▸ Source material:
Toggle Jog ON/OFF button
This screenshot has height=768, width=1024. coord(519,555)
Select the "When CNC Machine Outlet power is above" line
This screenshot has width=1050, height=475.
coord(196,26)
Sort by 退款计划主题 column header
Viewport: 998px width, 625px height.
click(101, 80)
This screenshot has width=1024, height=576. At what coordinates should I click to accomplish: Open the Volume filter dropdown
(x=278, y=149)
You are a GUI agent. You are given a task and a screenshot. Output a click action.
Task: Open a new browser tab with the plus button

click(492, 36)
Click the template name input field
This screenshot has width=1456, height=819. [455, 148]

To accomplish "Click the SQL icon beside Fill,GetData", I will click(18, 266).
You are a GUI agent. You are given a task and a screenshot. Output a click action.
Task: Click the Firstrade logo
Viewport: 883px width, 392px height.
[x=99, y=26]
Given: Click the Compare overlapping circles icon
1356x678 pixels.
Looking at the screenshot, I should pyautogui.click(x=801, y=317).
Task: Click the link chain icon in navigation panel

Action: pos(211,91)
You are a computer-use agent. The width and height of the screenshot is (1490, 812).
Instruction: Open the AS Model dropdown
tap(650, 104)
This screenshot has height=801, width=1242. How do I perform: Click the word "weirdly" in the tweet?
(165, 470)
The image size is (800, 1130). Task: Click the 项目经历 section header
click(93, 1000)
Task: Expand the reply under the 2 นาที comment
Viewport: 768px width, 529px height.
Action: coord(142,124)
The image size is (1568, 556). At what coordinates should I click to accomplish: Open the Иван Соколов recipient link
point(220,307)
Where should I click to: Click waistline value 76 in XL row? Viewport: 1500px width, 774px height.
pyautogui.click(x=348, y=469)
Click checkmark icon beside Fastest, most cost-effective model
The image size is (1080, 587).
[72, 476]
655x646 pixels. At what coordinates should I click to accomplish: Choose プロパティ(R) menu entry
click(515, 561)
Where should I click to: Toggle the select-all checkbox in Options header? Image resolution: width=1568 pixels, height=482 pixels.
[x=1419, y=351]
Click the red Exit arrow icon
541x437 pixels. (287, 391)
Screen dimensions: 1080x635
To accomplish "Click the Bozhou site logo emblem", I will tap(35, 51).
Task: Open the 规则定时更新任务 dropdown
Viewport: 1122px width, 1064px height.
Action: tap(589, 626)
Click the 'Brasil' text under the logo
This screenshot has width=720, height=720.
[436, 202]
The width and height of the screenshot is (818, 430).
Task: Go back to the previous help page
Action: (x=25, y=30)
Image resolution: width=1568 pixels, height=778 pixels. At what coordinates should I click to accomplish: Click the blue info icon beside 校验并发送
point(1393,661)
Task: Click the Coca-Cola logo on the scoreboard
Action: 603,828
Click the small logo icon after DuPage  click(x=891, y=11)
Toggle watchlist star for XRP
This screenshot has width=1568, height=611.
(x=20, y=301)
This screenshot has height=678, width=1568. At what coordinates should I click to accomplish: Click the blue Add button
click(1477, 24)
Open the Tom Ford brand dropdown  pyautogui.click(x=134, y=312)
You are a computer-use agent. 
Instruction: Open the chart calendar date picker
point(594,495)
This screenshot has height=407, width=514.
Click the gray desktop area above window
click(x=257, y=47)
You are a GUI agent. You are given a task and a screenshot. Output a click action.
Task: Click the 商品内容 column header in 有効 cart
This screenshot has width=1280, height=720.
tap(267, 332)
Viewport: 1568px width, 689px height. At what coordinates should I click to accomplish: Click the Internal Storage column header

▸ Work task:
Print exactly the lines of the listing above starting at the line containing "The image size is (800, 1130)." and ending at the line containing "Click the 'Brasil' text under the logo", both included.

▸ Task result:
The image size is (800, 1130). Task: Click the 项目经历 section header
click(93, 1000)
Task: Expand the reply under the 2 นาที comment
Viewport: 768px width, 529px height.
Action: coord(142,124)
The image size is (1568, 556). At what coordinates should I click to accomplish: Open the Иван Соколов recipient link
point(220,307)
Where should I click to: Click waistline value 76 in XL row? Viewport: 1500px width, 774px height.
pyautogui.click(x=348, y=469)
Click checkmark icon beside Fastest, most cost-effective model
The image size is (1080, 587).
[72, 476]
655x646 pixels. At what coordinates should I click to accomplish: Choose プロパティ(R) menu entry
click(515, 561)
Where should I click to: Toggle the select-all checkbox in Options header? Image resolution: width=1568 pixels, height=482 pixels.
[x=1419, y=351]
Click the red Exit arrow icon
541x437 pixels. (287, 391)
Screen dimensions: 1080x635
To accomplish "Click the Bozhou site logo emblem", I will tap(35, 51).
Task: Open the 规则定时更新任务 dropdown
Viewport: 1122px width, 1064px height.
Action: tap(589, 626)
Click the 'Brasil' text under the logo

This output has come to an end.